CommonWealth Reit (CWH)

It has been paying dividends since 2010. It is trading below book value and sports a price to book ratio of 0.6. Motely fool has in it in its top 25 REITS to own list as well as top 25 dividend stocks to own. Total cash flow from operating activities is $252 million and total amount paid to dividends is roughly $178 million. Even though the payout ratio is high, it has enough cash flow to cover its dividend costs. Investors should, however, pay attention to the rather high payout ratio before deploying funds into this REIT.

  • Percentage held by Insiders 5.77
  • Short percentage of Float 18.6%
  • Payout ratio 952%
  • Sales growth for the current year (estimate) 12.4%
  • EPS $0.13

American Capital Agency Corp (AGNC)

It is one of the top REITS in terms of ROE (23.9%), quarterly earnings growth (y-o-y) and 3 year returns; its total return for the past 3 years is over 134%. On top of this it is has a very high yield of 19.9%.

  • Short percentage of float 6%
  • ROE 23.9
  • Book value 26.91
  • Payout ratio 75%
  • Dividend growth rate 3 year average 97%
  • Quarterly earnings growth (y-o-y) 317%
  • Consecutive dividend increases 2 years

Anworth Mortgage Asset Corp (ANH)

It has been paying dividends steadily since 1998. The dividend payout ratio is 107%, much better than many of its peers. Total cash flow from operating actives was roughly $463 million, which is more than enough to cover the dividend payments of roughly $126 million.

In a recent article Forbes rated it as one of the top 10 dividend stocks. The report noted that among the coverage universe, ANH shares displayed both attractive valuation metrics and strong profitability metrics. For example, the recent ANH share price of $6.37 represents a price-to-book ratio of 0.9 and an annual dividend yield of 14.44% — by comparison, the average company in Dividend Channel’s coverage universe yields 3.8% and trades at a price-to-book ratio of 2.1. The report also cited the strong quarterly dividend history at Anworth Mortgage, and favorable long-term multi-year growth rates in key fundamental data points.

  • Short percentage of float 4.7
  • ROE 12.07%
  • Book value 7.09
  • Payout ratio 107%
  • Dividend growth rate 5 year average 86.2%

PMC Commercial Trust (PCC)

  • Short percentage of float 1.6
  • Percentage held by insiders 10.64%
  • ROE 3.12
  • Book value $14.07
  • Payout ratio 142%
  • Dividend growth rate 3 year average -11.29
  • Quarterly earnings growth (y-o-y) 9.5%
  • 5 year dividend yield average 10.3%
  • Paying dividends since 1994

Agree Realty Corp (ADC)

  • Short percentage of float 10.2%
  • ROE 6.13
  • Book value 17.17
  • Payout ratio 117%
  • Dividend growth rate 5 year average -2.43
  • Dividend yield 5 year Average 7.9%
  • Consecutive dividend increases 3 years
  • Paying dividends since 1990

Monmouth Real Estate Investment Corp (MNR)
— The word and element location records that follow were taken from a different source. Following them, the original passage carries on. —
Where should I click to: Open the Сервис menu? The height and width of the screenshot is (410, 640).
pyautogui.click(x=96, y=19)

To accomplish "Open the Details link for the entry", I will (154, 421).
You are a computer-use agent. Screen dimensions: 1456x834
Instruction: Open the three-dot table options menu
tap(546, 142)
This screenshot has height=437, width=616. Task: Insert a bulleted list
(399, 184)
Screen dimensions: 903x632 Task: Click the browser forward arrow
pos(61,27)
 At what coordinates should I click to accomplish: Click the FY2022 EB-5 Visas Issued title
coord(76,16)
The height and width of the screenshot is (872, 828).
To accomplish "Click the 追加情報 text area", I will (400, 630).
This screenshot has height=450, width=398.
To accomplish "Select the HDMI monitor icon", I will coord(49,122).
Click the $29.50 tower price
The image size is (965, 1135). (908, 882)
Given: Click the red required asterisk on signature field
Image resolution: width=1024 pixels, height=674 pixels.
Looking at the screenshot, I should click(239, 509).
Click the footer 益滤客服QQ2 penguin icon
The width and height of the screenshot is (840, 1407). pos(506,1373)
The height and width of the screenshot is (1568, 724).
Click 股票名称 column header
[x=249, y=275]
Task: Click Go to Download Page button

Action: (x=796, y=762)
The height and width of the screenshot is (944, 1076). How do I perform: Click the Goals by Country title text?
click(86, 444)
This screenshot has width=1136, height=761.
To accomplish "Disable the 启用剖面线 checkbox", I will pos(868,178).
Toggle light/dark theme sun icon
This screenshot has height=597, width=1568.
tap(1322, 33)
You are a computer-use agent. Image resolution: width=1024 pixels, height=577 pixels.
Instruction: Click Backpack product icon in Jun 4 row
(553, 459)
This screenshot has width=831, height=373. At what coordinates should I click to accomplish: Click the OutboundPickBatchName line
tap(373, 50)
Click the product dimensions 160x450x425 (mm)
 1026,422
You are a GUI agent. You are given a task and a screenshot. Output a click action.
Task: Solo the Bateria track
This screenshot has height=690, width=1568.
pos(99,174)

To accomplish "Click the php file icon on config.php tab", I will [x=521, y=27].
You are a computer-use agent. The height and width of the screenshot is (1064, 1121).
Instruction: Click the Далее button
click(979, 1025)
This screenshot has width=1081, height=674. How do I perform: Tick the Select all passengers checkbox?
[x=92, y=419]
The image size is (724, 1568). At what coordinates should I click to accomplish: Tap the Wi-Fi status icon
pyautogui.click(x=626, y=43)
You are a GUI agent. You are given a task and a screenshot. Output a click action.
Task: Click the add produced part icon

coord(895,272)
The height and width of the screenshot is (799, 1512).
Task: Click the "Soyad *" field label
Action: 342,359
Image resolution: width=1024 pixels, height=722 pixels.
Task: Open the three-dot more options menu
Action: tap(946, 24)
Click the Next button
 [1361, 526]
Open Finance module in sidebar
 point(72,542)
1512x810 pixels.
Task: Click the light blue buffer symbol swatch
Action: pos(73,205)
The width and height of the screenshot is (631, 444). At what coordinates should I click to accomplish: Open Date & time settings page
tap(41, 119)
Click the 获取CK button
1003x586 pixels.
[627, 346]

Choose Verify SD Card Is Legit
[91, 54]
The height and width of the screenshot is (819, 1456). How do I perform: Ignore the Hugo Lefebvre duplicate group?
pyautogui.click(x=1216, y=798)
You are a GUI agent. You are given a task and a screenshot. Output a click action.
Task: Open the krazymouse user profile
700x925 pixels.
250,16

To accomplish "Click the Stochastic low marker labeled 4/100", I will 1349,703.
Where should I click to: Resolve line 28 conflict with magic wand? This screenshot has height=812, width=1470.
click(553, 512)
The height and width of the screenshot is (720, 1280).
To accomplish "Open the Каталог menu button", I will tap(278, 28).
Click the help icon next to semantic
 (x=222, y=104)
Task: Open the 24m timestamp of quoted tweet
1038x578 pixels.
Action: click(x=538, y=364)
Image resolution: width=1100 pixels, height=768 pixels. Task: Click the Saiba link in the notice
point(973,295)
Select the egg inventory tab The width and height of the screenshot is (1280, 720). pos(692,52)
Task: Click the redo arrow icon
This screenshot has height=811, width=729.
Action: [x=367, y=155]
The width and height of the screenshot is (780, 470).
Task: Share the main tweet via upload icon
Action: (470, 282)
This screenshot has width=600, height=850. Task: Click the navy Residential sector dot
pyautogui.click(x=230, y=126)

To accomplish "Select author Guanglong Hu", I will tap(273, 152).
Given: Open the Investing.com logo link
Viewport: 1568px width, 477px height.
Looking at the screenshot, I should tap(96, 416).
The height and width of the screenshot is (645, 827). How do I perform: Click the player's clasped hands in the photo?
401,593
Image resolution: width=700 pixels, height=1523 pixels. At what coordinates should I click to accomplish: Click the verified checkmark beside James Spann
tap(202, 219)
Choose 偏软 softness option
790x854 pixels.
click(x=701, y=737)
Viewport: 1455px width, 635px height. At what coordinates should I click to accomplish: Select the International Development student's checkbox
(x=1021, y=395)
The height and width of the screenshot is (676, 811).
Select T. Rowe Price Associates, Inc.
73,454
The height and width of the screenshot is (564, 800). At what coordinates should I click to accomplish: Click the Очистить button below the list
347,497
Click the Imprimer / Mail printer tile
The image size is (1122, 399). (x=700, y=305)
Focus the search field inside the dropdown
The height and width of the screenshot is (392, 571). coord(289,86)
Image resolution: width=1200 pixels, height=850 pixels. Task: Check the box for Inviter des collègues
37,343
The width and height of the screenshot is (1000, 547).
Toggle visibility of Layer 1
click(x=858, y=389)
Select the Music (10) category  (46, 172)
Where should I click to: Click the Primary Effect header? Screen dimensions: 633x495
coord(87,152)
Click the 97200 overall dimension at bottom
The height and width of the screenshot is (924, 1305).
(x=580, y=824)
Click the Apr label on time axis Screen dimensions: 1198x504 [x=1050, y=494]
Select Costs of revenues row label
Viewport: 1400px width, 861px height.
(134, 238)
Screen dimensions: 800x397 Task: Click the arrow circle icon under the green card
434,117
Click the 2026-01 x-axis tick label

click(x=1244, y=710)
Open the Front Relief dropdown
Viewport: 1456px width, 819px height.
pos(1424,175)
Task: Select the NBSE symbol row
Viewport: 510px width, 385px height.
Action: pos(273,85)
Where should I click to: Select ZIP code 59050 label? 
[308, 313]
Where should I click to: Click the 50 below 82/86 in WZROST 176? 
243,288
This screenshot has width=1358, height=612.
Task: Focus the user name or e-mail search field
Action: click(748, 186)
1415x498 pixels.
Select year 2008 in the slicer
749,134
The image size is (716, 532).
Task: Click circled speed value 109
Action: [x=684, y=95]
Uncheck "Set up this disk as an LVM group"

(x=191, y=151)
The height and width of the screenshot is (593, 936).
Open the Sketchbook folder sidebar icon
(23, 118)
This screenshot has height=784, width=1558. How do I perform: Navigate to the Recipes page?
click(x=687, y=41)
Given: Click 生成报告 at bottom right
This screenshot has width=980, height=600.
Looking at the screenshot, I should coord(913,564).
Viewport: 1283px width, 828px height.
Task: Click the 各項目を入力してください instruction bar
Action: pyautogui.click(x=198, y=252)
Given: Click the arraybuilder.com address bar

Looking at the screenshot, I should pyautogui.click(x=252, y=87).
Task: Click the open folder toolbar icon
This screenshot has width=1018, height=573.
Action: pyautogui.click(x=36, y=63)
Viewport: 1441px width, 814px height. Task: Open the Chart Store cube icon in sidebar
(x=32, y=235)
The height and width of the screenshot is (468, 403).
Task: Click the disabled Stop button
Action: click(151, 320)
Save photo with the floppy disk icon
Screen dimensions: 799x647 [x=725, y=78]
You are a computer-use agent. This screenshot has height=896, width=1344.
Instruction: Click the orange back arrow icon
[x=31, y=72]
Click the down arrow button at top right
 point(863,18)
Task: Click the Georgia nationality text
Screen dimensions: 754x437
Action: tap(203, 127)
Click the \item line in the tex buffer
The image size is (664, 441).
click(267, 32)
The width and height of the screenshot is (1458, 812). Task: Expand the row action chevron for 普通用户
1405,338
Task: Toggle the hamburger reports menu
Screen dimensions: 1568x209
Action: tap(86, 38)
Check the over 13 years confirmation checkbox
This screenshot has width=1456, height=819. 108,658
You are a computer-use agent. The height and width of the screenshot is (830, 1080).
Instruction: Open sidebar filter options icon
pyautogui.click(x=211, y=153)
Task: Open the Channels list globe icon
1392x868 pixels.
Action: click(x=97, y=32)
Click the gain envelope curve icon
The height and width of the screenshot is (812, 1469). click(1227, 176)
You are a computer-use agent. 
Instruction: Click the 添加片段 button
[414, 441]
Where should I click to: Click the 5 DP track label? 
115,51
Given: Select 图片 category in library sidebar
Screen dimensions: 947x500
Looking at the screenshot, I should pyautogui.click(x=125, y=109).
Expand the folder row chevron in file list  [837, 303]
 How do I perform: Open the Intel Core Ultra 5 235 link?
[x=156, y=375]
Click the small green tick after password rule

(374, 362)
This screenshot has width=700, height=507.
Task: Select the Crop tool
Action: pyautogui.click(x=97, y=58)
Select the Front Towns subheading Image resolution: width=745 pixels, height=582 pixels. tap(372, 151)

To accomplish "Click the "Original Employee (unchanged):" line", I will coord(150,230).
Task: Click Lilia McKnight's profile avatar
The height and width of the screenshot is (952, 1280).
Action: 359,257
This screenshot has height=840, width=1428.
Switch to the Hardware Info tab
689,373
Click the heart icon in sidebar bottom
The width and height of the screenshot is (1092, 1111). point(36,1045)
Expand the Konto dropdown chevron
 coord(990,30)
  • Short percentage of float 4.2
  • ROE 7.08
  • Book value 5.18
  • Payout ratio 130%
  • Quarterly earnings growth (y-o-y) 73.3%
  • 5 year dividend yield average 7.6%
  • Paying dividends since 1990

Conclusion

The first thing investors should remember is that REITS will not perform well once rates start to rise. As the Fed has agreed to stand pat till 2013, REITS should in general hold up relatively well to the general market. Keep in mind that Operation Twist could have an impact on the performance of some REITS. In theory, this could be offset by increasing their leverage, but this could have a detrimental effect in the long run if interest rates start to rise.

REITS should not be viewed as long-term investments unless the Fed explicitly states that it will maintain this low-rate environment. As the U.S. debt to GDP ratio is now past 100%, it seems unlikely that investors will want to keep buying bonds for the long haul, where the interest rate is negative when inflation is factored in. At some point the focus will move from Europe to the U.S., and when it does, investors will find out that things are not that much better here.